___ PROVIDED RECORDS ___

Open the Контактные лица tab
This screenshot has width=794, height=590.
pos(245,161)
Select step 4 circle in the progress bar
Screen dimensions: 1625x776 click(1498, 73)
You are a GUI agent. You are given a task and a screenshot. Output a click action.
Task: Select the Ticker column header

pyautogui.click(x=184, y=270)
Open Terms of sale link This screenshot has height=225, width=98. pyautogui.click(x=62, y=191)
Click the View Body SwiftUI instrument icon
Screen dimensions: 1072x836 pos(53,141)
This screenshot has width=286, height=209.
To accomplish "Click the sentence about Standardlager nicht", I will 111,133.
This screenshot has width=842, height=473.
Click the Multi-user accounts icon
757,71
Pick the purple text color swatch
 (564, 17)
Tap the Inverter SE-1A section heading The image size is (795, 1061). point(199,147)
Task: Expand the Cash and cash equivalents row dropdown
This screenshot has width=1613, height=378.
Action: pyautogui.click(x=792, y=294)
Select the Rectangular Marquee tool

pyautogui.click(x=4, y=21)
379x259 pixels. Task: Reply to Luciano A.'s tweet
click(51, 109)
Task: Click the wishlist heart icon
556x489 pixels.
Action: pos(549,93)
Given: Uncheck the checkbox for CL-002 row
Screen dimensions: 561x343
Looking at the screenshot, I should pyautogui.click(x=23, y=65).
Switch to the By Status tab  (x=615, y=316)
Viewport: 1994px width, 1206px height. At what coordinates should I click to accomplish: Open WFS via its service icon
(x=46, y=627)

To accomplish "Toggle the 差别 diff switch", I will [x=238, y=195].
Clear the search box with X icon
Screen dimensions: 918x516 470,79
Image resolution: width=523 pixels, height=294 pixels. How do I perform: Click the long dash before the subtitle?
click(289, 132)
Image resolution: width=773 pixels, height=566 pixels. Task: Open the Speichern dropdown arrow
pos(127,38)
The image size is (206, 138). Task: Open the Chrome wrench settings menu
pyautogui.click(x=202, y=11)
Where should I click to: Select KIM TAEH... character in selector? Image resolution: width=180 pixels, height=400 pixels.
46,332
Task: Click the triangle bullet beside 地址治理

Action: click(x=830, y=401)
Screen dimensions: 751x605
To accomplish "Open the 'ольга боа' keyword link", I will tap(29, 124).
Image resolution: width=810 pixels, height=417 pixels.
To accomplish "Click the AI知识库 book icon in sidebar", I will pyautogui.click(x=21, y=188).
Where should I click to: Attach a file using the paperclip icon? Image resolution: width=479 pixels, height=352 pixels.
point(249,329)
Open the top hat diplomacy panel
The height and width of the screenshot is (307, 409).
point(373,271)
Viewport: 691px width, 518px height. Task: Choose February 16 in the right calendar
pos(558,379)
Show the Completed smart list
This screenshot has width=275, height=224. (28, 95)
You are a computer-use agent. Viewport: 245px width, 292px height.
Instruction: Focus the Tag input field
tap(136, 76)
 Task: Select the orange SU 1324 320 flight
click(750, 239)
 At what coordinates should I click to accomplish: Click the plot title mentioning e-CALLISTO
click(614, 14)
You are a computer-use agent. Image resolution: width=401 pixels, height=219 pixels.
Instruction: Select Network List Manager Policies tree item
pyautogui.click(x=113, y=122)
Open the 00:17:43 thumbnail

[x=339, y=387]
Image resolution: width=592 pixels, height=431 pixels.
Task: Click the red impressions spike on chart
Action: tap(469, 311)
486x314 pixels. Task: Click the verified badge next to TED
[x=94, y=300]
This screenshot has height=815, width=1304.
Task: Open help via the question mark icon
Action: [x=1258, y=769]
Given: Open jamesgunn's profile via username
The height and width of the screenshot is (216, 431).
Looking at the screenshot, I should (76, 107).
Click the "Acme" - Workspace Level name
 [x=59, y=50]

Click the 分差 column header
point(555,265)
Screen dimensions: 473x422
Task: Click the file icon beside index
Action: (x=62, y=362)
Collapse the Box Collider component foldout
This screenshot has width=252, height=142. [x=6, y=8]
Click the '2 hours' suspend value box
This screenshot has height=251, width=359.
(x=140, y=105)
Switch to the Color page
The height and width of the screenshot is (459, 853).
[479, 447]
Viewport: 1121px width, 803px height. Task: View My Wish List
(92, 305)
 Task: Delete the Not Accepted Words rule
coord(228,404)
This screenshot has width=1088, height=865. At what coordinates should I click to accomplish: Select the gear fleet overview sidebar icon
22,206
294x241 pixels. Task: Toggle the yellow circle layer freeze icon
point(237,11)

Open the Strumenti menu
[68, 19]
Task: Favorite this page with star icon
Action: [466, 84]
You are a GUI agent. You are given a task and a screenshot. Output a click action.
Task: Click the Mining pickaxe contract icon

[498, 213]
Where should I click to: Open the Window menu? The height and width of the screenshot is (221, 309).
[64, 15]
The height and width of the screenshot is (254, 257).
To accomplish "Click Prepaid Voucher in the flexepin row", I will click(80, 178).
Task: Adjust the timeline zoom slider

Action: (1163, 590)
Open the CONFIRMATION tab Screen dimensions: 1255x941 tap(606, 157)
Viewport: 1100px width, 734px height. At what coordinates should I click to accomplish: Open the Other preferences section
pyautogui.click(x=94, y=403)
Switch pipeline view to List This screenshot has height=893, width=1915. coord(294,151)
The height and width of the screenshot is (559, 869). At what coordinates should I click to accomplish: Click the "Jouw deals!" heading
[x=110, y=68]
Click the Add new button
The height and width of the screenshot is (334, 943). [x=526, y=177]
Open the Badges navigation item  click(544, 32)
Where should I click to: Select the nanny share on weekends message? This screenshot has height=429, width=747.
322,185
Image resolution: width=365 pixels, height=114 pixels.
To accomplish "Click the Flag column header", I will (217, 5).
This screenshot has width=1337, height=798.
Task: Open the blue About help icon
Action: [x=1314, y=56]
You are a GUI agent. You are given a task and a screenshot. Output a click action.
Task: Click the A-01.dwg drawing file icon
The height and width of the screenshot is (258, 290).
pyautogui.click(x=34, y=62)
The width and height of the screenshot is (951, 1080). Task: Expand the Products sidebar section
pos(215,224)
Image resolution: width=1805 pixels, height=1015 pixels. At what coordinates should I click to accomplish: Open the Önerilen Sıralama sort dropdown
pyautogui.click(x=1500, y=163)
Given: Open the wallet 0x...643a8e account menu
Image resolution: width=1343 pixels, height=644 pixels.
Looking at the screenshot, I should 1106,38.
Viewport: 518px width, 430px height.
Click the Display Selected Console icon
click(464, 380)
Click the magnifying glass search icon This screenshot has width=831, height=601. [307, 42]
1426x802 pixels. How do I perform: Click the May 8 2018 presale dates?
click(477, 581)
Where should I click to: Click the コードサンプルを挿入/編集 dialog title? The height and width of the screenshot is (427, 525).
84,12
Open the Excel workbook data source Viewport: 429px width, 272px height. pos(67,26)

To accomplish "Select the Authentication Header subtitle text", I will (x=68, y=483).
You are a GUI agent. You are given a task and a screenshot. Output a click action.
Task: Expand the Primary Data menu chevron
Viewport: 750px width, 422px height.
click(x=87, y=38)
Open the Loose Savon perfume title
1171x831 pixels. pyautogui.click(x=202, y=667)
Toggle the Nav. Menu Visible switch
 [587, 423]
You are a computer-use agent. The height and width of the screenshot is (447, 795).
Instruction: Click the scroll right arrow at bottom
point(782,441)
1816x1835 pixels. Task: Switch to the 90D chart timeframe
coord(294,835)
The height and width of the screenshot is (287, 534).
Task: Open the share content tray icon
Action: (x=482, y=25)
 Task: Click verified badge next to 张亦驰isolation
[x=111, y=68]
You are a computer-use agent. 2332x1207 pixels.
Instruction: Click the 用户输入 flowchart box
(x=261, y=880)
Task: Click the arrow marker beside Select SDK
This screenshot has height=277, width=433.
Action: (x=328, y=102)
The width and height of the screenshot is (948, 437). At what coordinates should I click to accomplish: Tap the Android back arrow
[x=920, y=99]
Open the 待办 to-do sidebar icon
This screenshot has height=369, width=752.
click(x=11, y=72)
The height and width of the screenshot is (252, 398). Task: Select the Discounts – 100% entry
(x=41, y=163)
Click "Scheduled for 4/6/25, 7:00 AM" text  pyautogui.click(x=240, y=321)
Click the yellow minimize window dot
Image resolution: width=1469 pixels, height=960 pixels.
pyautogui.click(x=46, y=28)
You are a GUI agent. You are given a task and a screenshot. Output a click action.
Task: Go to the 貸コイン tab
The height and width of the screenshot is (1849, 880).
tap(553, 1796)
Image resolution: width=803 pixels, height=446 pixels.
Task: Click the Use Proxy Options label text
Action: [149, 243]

___

**WHAT YOU HAVE TO DO**. Can you reproduce, word for word, the lines that begin with the one containing "The image size is (206, 138)." and end with the one containing "will tap(29, 124).", both of those included?

**RESULT**.
The image size is (206, 138). Task: Open the Chrome wrench settings menu
pyautogui.click(x=202, y=11)
Where should I click to: Select KIM TAEH... character in selector? Image resolution: width=180 pixels, height=400 pixels.
46,332
Task: Click the triangle bullet beside 地址治理

Action: click(x=830, y=401)
Screen dimensions: 751x605
To accomplish "Open the 'ольга боа' keyword link", I will tap(29, 124).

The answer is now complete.